* TEXTO DE LA PÁGINA:
Ya los viajes a casa no podían ser tan frecuentes, pero todo ese esfuerzo y sacrificio lo evoca sin alarmismos ni estridencias, no pone el más mínimo toque de heroicidad o grandeza, narra los hechos y hasta sonríe la recordar que cuando los estudiantes encontraban alguna naranja agria la entregaban para “que mañana el desayuno sea reforzado.”
LAS MARTHAS
Las personas que se consagran al magisterio no sólo como el trabajo que le proporciona el sustento y a través del cual pueden canalizar sus aspiraciones laborales, sino como un acto de amor, que implica la creación del futuro, les satisface el éxito ajeno, tanto como el propio.
Considera que el respeto dentro del aula es lo más importante, porque la formación va más allá del conocimiento, para moldear personas de bien, responsables, que amen lo que hagan y le impriman excelencia; por esas razones no le duele cuando encuentra a sus exalumnos alejados del ejercicio de la profesión, si destacan en el ámbito el cual se desempeñan, entonces el propósito de educarlos se cumplió.
Martha Bonilla, es más que la profesora que marcó a generaciones de ingenieros forestales y que hoy comparte el arte de enseñar con muchos de los que instruyó, es la hija que cuida a su madre de 90 años y que lleva en las manos las huellas del rigor de estos tiempos al lidiar con el carbón para cocinar los alimentos de la familia en su hogar en el reparto Hermanos Cruz, tareas que comparte con su cónyuge.

* DATOS PARA ANALIZAR:
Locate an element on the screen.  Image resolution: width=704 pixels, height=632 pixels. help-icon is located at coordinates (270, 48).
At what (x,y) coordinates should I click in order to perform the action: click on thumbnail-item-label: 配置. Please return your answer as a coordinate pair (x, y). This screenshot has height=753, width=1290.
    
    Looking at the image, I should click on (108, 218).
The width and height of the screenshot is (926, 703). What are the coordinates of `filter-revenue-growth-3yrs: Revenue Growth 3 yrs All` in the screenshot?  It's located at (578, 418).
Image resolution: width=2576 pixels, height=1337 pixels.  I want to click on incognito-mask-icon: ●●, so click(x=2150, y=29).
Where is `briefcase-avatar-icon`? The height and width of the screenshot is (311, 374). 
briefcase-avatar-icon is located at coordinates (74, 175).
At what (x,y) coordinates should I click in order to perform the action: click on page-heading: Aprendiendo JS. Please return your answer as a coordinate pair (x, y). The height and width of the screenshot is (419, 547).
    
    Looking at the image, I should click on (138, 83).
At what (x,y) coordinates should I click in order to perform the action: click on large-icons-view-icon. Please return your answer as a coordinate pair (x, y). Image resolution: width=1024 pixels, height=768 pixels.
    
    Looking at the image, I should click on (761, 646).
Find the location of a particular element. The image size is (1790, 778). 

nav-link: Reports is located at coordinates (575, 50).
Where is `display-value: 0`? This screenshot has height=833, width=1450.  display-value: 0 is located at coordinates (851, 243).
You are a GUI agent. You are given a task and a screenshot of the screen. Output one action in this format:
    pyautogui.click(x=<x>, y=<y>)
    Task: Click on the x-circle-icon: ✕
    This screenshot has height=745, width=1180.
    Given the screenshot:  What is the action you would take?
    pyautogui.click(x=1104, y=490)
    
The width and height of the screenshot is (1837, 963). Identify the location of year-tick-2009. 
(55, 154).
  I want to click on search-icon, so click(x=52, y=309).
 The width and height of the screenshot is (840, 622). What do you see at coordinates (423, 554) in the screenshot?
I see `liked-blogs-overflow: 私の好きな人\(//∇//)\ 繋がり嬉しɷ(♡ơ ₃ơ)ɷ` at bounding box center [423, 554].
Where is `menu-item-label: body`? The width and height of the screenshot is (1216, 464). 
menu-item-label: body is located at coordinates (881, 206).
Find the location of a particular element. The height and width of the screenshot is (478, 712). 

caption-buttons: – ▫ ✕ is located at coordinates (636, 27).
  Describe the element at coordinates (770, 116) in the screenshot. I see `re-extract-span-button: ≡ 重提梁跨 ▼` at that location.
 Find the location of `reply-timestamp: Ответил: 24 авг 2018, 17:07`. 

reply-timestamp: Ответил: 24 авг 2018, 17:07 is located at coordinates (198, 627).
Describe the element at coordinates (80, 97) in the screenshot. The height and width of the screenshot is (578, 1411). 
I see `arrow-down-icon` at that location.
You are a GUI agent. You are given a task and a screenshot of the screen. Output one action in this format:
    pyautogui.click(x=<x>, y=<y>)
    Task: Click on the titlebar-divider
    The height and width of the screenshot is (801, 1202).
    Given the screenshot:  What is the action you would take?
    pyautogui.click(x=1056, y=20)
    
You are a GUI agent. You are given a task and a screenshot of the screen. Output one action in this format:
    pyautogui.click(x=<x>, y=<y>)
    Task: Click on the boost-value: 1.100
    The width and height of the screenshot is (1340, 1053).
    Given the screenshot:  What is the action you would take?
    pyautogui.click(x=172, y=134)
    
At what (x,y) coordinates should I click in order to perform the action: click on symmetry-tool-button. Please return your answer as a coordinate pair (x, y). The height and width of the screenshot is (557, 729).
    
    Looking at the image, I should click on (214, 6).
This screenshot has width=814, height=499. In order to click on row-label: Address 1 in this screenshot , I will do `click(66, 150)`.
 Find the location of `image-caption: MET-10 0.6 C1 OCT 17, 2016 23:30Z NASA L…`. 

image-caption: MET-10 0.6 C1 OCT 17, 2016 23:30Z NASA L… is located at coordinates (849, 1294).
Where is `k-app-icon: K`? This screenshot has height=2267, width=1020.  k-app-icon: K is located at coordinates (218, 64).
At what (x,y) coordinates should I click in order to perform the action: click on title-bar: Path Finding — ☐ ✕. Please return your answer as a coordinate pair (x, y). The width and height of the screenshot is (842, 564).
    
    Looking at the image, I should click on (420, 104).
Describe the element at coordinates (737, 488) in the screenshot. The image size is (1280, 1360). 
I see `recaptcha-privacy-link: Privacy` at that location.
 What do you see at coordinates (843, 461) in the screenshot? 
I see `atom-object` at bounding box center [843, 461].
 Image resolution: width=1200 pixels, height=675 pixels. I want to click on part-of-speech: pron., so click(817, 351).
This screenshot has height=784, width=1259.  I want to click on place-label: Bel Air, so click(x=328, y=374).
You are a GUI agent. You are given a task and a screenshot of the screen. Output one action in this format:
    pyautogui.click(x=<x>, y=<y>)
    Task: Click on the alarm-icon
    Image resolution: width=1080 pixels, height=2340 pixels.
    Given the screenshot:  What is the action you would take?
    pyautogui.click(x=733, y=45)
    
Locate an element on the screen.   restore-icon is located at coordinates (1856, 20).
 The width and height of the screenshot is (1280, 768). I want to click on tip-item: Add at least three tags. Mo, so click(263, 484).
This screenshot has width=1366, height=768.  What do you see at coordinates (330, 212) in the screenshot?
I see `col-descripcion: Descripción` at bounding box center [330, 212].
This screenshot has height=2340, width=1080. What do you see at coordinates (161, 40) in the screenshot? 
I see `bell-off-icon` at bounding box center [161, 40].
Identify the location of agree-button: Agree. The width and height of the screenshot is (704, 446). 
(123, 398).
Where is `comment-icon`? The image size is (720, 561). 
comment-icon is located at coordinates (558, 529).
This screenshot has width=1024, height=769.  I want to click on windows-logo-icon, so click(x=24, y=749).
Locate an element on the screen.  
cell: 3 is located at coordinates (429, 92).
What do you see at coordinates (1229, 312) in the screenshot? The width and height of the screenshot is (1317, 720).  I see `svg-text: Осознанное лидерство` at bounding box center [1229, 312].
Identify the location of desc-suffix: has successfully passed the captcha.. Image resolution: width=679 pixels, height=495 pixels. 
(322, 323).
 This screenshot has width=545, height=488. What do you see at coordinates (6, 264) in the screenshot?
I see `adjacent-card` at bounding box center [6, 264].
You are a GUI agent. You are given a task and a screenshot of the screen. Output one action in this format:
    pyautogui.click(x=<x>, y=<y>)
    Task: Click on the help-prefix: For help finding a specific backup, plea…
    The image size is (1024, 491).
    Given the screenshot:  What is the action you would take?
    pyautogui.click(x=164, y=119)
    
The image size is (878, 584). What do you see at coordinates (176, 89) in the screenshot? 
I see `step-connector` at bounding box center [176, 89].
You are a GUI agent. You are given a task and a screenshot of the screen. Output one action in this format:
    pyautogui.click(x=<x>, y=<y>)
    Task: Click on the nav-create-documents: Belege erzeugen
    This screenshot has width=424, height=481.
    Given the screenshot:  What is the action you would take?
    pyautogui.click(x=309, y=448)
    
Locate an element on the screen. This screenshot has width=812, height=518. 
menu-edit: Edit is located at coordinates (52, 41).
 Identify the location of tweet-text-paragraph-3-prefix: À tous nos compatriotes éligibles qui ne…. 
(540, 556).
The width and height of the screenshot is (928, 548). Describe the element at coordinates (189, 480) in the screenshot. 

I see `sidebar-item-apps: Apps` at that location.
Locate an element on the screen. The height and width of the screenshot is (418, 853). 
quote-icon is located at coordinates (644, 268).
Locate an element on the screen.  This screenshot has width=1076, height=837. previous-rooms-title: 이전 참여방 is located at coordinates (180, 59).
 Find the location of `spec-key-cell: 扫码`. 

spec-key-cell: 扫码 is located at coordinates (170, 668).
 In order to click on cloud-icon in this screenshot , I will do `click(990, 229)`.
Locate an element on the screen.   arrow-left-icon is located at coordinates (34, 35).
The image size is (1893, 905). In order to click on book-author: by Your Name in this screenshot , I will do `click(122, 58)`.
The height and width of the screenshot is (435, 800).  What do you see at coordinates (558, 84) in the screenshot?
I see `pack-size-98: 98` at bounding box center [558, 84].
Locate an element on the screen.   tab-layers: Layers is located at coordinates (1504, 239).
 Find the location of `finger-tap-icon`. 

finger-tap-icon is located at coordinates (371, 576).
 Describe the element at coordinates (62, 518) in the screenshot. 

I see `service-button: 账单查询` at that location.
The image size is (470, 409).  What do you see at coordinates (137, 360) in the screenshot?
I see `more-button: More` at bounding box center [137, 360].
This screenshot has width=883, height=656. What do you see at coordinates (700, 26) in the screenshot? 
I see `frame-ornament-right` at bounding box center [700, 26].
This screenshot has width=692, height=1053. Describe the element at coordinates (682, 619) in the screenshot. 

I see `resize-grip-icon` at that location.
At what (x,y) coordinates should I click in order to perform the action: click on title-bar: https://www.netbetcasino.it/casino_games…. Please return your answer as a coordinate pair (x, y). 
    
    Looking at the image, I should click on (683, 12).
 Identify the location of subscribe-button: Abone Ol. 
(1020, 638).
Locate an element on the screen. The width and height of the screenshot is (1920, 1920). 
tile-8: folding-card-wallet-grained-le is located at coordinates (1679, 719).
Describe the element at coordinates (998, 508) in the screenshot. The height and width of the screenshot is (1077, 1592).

* ENUNCIADO DE LA TAREA: Prolongue el texto sobre la profesora Martha Bonilla a partir de su última oración.

* RESPUESTA:
Es la esposa que se enorgullece de los 37 años de matrimonio, del hijo de 36, residente en la capital y el nieto que todavía no alcanza el primer año de edad; por su bisoño declinó cursar el doctorado en Alemania y obtuvo el grado científico en el 2001, antepuso la crianza a la superación.
También está en ella la mujer que cree hay que educar más a los agricultores para enseñarle que los árboles no son enemigos de los cultivos, que no se puede pensar sólo en la madera, sino en el cuidado de los suelos, que quisiera se generalizan más prácticas que impulsan las crías de animales en los bosques e insistir en la utilidad de los mismos para que sean mejor preservados.
La Revista Cubana de Ciencias Forestales, publicación digital del grupo II, que próximamente pasará al I, forma parte de los proyectos que ama y ha liderado por varios años, espera dejarlo en manos jóvenes, porque no se aferra y cree es tiempo del relevo.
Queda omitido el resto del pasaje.